_Provided records_

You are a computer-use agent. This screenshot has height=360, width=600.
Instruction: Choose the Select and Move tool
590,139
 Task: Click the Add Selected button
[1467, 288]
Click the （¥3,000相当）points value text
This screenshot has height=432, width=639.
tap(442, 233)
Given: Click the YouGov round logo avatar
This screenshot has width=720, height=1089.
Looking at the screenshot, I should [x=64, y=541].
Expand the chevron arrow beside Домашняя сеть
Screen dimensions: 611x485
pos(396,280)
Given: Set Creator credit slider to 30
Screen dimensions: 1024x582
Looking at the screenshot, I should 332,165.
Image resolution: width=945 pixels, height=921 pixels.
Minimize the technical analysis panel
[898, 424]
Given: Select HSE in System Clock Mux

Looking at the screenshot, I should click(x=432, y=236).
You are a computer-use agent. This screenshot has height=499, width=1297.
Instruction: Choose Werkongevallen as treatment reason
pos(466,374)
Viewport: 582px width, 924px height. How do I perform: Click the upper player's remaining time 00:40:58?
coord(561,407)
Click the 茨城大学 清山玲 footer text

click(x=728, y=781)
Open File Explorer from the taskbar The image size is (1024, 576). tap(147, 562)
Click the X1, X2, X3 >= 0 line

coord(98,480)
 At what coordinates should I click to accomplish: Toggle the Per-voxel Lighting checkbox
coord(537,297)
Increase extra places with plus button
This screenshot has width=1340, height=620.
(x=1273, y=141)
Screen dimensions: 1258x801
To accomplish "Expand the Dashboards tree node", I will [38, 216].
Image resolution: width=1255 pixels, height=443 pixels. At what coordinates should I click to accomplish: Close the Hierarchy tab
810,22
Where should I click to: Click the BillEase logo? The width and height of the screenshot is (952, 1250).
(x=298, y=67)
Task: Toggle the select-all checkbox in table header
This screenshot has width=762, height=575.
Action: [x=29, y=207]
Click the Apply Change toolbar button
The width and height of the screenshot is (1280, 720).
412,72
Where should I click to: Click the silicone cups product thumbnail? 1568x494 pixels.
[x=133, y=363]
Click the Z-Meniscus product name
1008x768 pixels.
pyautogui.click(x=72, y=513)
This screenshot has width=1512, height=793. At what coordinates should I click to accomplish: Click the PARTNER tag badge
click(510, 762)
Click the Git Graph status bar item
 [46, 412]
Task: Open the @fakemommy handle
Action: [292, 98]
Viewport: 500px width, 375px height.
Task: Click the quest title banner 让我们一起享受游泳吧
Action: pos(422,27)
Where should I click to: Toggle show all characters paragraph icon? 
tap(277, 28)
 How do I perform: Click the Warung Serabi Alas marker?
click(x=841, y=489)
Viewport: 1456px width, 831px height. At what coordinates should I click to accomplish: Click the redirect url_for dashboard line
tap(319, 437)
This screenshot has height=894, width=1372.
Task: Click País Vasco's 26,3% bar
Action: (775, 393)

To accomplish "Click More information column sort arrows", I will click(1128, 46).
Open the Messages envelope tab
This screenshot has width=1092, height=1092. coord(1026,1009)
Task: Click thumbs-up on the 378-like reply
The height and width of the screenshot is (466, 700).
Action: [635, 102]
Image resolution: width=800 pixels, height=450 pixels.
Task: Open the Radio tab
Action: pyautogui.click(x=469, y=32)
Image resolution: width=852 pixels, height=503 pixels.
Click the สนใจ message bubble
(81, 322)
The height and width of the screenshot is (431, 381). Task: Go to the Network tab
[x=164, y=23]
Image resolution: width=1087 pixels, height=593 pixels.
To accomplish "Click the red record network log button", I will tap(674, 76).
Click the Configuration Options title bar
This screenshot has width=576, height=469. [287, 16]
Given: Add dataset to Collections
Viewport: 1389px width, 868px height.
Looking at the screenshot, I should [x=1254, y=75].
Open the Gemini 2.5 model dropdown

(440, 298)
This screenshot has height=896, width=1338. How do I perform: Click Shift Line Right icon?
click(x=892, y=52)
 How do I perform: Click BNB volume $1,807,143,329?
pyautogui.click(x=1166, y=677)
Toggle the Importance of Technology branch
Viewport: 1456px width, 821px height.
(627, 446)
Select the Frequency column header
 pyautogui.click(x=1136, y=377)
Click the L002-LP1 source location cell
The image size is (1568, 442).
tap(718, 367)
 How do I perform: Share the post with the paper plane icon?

_Directions for this task_
Please transcribe exactly the line containing "Open the Messages envelope tab" and every line after it to the end of the data, and no other lines.

_Exercise result_
Open the Messages envelope tab
This screenshot has width=1092, height=1092. coord(1026,1009)
Task: Click thumbs-up on the 378-like reply
The height and width of the screenshot is (466, 700).
Action: [635, 102]
Image resolution: width=800 pixels, height=450 pixels.
Task: Open the Radio tab
Action: pyautogui.click(x=469, y=32)
Image resolution: width=852 pixels, height=503 pixels.
Click the สนใจ message bubble
(81, 322)
The height and width of the screenshot is (431, 381). Task: Go to the Network tab
[x=164, y=23]
Image resolution: width=1087 pixels, height=593 pixels.
To accomplish "Click the red record network log button", I will tap(674, 76).
Click the Configuration Options title bar
This screenshot has width=576, height=469. [287, 16]
Given: Add dataset to Collections
Viewport: 1389px width, 868px height.
Looking at the screenshot, I should [x=1254, y=75].
Open the Gemini 2.5 model dropdown

(440, 298)
This screenshot has height=896, width=1338. How do I perform: Click Shift Line Right icon?
click(x=892, y=52)
 How do I perform: Click BNB volume $1,807,143,329?
pyautogui.click(x=1166, y=677)
Toggle the Importance of Technology branch
Viewport: 1456px width, 821px height.
(627, 446)
Select the Frequency column header
 pyautogui.click(x=1136, y=377)
Click the L002-LP1 source location cell
The image size is (1568, 442).
tap(718, 367)
 How do I perform: Share the post with the paper plane icon?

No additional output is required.